Patients were excluded if they had previously demonstrated non‐response of depressive symptoms to all 4 OAD options available for the double‐blind induction phase (duloxetine, escitalopram, sertraline, and venlafaxine extended release [XR]), previous non‐response to ketamine or esketamine, or had received vagal nerve stimulation or deep brain stimulation in the current episode of depression. Full inclusion/exclusion criteria have been published previously. 15 , 16

2.2. Study design

This post hoc analysis explored the relationship between ratings on the MADRS and the CGI‐S scales measured in the same patients by determining change scores on the MADRS that correspond to a 1‐point and 2‐point change on the CGI‐S scale. Similar relationships for changes were explored for the SDS and the PHQ‐9.
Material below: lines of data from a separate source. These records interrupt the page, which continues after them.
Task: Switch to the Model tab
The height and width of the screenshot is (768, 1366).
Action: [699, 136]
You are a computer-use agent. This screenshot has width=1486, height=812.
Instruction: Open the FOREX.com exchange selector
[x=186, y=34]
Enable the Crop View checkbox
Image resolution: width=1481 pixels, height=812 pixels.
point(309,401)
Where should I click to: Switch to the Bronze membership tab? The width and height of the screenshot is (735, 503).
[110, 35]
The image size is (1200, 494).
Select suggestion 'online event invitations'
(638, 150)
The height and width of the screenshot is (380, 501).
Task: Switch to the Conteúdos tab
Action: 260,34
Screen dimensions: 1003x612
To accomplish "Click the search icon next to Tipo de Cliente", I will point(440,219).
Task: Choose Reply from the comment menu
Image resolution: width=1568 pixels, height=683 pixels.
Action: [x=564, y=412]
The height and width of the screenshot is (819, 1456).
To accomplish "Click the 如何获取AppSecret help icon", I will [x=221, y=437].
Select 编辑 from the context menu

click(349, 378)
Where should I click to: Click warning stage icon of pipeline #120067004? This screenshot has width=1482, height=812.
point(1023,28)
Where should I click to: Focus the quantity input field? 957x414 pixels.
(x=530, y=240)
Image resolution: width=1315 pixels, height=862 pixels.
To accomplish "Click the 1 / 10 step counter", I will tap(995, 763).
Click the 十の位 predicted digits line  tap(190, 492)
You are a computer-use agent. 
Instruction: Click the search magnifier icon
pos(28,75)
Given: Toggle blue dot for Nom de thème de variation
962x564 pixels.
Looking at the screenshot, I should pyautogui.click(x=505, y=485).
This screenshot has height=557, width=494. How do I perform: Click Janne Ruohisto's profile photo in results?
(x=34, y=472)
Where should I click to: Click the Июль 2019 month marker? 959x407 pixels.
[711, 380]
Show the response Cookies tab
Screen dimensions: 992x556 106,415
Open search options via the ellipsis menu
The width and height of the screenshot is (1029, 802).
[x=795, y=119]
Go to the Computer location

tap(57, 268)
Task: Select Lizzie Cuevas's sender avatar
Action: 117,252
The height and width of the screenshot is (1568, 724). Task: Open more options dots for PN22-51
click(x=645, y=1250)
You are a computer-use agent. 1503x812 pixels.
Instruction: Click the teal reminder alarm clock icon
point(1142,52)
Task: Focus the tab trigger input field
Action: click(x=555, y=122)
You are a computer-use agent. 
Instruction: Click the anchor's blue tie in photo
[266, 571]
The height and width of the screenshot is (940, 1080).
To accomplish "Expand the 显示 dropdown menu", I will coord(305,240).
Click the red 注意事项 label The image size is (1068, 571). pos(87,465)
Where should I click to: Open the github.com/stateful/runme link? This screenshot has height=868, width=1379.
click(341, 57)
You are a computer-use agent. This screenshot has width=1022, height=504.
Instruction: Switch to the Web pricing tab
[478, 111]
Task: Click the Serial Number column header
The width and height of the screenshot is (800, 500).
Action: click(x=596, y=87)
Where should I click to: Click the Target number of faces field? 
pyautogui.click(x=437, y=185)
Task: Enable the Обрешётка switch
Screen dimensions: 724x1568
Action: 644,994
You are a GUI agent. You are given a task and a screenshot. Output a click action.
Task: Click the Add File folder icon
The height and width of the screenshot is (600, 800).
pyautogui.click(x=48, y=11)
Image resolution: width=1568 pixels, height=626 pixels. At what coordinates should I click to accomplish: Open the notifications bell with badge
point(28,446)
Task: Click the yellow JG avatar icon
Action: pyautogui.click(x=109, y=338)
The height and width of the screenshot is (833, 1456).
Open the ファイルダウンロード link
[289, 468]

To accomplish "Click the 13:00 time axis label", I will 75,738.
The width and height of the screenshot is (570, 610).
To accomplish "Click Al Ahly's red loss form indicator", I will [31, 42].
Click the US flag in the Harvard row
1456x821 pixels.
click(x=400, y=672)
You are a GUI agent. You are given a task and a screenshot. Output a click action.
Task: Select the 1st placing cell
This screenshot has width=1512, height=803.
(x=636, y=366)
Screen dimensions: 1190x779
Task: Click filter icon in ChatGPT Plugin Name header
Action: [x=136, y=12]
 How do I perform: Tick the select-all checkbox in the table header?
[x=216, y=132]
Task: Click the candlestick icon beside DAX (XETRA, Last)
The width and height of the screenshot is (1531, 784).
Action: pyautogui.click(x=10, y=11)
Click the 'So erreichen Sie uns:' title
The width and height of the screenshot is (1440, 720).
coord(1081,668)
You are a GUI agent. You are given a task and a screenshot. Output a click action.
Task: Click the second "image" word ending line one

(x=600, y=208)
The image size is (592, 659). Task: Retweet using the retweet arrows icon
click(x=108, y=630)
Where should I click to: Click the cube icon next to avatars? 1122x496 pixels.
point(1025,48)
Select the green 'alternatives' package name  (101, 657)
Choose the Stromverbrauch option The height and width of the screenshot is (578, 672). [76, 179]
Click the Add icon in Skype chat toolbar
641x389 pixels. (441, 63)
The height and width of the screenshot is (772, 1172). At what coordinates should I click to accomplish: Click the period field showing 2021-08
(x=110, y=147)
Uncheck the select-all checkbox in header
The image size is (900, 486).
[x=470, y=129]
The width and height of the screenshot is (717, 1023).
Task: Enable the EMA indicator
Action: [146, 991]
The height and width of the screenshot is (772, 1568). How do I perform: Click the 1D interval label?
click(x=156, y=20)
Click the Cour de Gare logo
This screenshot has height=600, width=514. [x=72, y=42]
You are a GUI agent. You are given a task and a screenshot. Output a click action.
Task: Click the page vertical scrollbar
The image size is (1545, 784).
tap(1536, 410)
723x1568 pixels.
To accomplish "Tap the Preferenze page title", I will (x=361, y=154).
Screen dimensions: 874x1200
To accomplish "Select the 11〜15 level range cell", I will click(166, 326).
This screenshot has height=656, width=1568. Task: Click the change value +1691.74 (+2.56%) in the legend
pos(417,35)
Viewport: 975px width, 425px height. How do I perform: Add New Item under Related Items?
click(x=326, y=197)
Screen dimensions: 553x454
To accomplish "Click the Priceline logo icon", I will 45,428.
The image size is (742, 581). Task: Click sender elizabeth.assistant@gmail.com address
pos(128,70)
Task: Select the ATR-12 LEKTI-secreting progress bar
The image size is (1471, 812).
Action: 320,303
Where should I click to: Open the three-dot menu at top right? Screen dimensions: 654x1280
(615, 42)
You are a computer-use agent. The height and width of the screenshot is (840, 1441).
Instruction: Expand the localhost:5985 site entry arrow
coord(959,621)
All patients were rated using the CGI‐S scale (at baseline and on days 4, 8, 15, 22, and 28), which permits a global evaluation of a patient's condition at a given time; MADRS (at baseline and on days 2, 8, 15, 22, and 28), with a recall period of 7 days for this study (except on day 2, which was for 24 hours) 17 ; SDS (at baseline and on days 15 and 28), with a recall period of 7 days; and PHQ‐9 (at baseline and on days 15 and 28), with a recall period of 2 weeks. Note that remote independent raters completed all MADRS assessments to reduce potential bias on this primary efficacy outcome measure and potential unblinding owing to awareness of side effects. In contrast, assessment of the CGI‐S scale was conducted by the blinded site‐based rater. Both the SDS and the PHQ‐9 are patient‐rated outcomes.

2.3. Statistical analysis

Parametric and non‐parametric simple and multiple regression models were used to explore relationships between MADRS, SDS, and PHQ‐9 ratings and the CGI‐S scale score from baseline to the week 4 end point as dependent variables. Mixed‐model repeated measures analyses were used to account for additional data points from each visit, and within‐subject correlations were modeled using an unstructured covariance matrix. Assumptions, including a linear relationship between variables and equal variances of error terms, were evaluated. Regression coefficients and r 2 were assessed at each visit to illustrate consistency of observed estimates. Ordinal logistic regression models were used to determine expected values of MADRS, SDS, and PHQ‐9 at day 28 for each score of the CGI‐S scale as well as each anchor point in the CGI‐S scale. Additional logistic regression models were fitted using the change score of the CGI‐S scale as a categorical covariate. The categories of change in the CGI‐S scale were defined as improvement in severity score (being lowered by one or more units); unchanged (0); or worsening (severity score increased by one or more units). Linking analyses were performed as sensitivity analyses to determine the correspondence of the CGI‐S scale score to the MADRS, SDS, and PHQ‐9 scores, by mapping percentiles of the cumulative distribution of observed values for the 2 scales at baseline and each subsequent measurement, according to the Leucht method. 18 The equipercentile equating involved first determining percentile ranks for the CGI‐S and MADRS, SDS, and PHQ‐9 scales, and then, individual scores on the CGI‐S scale and relevant scale with equipercentile rank were matched together. Equipercentile equating defines a non‐linear relationship between scales by setting the percentile ranks equal for each point. The non‐linear relationships between the CGI‐S and MADRS, SDS, and PHQ‐9 scales were also established using local regression models to identity corresponding observed scores for CGI‐S scores of 3 (mildly ill) and 4 (moderately ill) to further assist with interpretability. The proportions of patients demonstrating clinically meaningful and substantial improvements were provided for both treatment groups. Rate differences between the treatment groups along with 95% CIs were computed. The 95% CIs that do not include zero correspond to a two‐sided P‐value <0.05 using a chi‐square test statistic. No adjustment was made for multiplicity.

3. RESULTS

Patient disposition is shown in Figure S1, and baseline demographics are shown in Table 1.

Table 1.

Baseline demographic and clinical characteristics.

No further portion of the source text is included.